The first-day-at-a-new-school jitters were already getting to me, and I knew that if I didn't find some quiet place to hide and freak out in soon, I'd probably have a meltdown right there in front of the entire senior class. Everything here at Disney Academy is bright, colorful, and somewhat magical. Music plays in the hallways in between classes. The classrooms are painted in outrageous themes. No one room or hallway is identical to another. And the entire school looks like one big castle with stained-glass windows, towers, a moat, and all. Mother said the first day would be the hardest, but I don't think she had any idea exactly what this high school would be like at all.

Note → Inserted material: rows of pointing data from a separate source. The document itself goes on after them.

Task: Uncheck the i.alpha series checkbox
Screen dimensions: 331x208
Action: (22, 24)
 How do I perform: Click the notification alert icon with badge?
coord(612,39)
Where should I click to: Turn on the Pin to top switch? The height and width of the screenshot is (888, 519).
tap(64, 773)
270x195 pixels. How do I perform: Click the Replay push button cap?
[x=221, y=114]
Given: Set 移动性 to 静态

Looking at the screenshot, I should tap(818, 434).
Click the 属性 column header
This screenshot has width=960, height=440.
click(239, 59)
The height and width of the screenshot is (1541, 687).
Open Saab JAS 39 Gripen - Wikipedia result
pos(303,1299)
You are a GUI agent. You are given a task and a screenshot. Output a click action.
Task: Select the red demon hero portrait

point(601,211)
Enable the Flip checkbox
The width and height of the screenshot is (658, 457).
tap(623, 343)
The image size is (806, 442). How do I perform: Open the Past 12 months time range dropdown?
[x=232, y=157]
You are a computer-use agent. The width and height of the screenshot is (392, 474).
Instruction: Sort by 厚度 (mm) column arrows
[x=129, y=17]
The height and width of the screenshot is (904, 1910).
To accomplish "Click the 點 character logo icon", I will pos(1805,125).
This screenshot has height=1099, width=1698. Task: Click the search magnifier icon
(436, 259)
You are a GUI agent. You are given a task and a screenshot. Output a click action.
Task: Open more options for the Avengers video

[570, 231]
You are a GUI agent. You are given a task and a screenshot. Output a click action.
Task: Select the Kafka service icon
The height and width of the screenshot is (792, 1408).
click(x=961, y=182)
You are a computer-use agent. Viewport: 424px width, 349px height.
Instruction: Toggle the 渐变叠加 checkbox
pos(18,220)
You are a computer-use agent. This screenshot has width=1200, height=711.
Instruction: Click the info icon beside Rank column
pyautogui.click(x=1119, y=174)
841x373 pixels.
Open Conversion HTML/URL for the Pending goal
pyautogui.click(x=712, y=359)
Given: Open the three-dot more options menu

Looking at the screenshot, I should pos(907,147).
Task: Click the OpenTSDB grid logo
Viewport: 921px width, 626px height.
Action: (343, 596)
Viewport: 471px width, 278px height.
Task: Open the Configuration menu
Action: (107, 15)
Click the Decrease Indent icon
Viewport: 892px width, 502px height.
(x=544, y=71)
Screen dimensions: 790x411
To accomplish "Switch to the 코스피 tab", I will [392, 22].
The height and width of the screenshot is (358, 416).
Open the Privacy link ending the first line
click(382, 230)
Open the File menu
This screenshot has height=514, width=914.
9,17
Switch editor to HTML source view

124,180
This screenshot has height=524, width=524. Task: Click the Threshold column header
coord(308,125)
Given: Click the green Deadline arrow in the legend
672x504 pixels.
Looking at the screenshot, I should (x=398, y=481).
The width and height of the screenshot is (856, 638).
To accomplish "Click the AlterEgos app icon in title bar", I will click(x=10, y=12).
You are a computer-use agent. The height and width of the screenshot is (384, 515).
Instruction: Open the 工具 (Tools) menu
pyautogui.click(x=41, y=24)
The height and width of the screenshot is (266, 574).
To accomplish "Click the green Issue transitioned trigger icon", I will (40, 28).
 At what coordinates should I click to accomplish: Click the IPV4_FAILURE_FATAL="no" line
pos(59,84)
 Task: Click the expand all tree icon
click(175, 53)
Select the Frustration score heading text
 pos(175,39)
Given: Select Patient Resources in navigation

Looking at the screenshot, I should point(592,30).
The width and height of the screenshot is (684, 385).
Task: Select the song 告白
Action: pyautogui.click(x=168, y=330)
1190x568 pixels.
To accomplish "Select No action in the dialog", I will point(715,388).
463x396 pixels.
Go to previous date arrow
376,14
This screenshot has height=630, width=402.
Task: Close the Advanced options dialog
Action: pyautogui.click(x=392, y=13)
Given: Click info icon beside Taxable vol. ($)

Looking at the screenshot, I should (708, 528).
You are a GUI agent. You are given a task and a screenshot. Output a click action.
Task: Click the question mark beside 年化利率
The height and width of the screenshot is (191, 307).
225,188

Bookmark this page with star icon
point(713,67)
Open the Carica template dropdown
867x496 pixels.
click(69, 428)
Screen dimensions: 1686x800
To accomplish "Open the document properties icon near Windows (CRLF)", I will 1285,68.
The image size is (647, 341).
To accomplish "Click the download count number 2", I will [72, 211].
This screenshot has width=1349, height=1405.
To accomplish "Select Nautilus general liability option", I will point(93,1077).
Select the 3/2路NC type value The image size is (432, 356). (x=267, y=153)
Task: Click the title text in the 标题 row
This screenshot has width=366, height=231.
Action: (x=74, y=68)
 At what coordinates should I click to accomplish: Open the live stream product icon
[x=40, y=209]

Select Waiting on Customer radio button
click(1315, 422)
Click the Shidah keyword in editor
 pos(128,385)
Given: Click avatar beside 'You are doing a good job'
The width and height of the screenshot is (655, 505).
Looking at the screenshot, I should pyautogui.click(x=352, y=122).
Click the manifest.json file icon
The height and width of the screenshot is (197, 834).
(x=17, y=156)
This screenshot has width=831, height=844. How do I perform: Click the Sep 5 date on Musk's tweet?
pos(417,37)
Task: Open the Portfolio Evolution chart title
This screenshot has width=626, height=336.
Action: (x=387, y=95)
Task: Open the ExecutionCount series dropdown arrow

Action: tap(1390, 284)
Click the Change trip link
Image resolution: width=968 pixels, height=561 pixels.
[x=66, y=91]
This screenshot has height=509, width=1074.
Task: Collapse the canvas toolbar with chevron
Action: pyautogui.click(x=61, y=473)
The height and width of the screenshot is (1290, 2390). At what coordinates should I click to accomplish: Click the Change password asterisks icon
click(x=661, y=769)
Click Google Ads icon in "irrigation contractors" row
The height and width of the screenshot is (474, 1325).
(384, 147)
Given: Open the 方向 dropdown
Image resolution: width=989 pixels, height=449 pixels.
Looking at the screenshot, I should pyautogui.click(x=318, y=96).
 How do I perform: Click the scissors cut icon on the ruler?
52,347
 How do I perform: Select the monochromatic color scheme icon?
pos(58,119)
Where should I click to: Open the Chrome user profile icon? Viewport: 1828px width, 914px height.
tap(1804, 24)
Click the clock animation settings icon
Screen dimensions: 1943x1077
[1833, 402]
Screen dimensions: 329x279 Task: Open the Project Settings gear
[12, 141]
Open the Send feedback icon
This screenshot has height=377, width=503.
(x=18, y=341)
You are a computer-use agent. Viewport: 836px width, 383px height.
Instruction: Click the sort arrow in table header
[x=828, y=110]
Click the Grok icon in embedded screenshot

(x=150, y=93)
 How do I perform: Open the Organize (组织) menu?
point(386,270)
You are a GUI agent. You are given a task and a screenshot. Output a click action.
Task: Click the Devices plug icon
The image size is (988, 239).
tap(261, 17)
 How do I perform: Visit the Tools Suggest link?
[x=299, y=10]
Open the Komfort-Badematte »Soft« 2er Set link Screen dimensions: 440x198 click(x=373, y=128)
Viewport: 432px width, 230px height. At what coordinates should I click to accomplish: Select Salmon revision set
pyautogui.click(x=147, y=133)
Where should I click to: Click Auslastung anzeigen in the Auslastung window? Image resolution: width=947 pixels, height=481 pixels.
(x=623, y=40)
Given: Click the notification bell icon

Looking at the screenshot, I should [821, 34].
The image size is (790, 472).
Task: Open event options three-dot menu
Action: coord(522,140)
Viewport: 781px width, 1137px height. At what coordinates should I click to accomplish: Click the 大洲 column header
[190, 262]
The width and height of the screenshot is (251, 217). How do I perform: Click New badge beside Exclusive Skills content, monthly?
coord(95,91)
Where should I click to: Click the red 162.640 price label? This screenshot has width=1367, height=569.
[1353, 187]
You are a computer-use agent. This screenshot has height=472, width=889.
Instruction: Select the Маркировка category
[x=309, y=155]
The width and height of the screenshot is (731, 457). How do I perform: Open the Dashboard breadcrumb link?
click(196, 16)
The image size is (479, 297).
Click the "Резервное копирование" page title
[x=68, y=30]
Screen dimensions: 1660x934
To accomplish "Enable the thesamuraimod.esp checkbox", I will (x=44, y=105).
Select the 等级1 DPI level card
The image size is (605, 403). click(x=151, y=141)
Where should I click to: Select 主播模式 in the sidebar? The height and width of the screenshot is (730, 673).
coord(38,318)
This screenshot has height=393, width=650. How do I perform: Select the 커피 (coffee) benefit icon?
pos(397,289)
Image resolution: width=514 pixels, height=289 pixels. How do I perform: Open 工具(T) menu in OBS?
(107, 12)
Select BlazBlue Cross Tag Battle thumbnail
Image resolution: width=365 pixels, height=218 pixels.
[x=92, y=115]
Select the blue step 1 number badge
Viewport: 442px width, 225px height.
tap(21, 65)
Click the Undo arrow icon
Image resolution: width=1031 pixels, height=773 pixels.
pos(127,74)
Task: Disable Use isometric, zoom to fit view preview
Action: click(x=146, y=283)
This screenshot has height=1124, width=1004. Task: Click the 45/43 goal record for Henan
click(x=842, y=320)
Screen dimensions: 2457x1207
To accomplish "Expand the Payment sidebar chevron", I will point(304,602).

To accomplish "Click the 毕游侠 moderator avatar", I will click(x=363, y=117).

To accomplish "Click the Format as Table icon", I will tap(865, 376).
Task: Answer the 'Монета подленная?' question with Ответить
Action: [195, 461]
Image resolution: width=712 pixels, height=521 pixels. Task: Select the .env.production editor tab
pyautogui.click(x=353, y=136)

I've been homeschooled my entire life, and since I didn't have to leave the house to go to school, I didn't really leave much at all. For the first few years of my life, I was entirely content with cleaning house, playing guitar, and blogging right inside the comforts of my own little abode. But after finishing my junior year still cooped up inside my room, I told Mother it was time for a change. Following many late-night arguments, begs and pleadings, and a whole lot of online research, Mother and I settled on signing me up for Disney Academy, the prestigious boarding school where she could keep a close eye on me as the new Home Ec. teacher.
Now here I am, trying desperately to find my room as other students bump past on the way to the "Welcome Back" party in the Dining Hall. I tap someone's shoulder as they pass, but she keeps walking, totally unaware of my presence. "Um, can you help me?" I ask to another, but she seems busy talking to her friend. In indignation and quite a bit of frustration, I drop my bags with a huff. "Alright, somebody please help me!"
Someone must hear me because they start chortling. I look around until I find the source of the snorting laughter and see a girl with the most unruly red hair. Her blue eyes flash in the sunlight streaming in through the stained-glass window she's standing under. "I see. You must be the new girl that we were expecting. Here." She walks over, picks up one of my heavier bags like its nothing, and totes it across the hall to the door of room number A113.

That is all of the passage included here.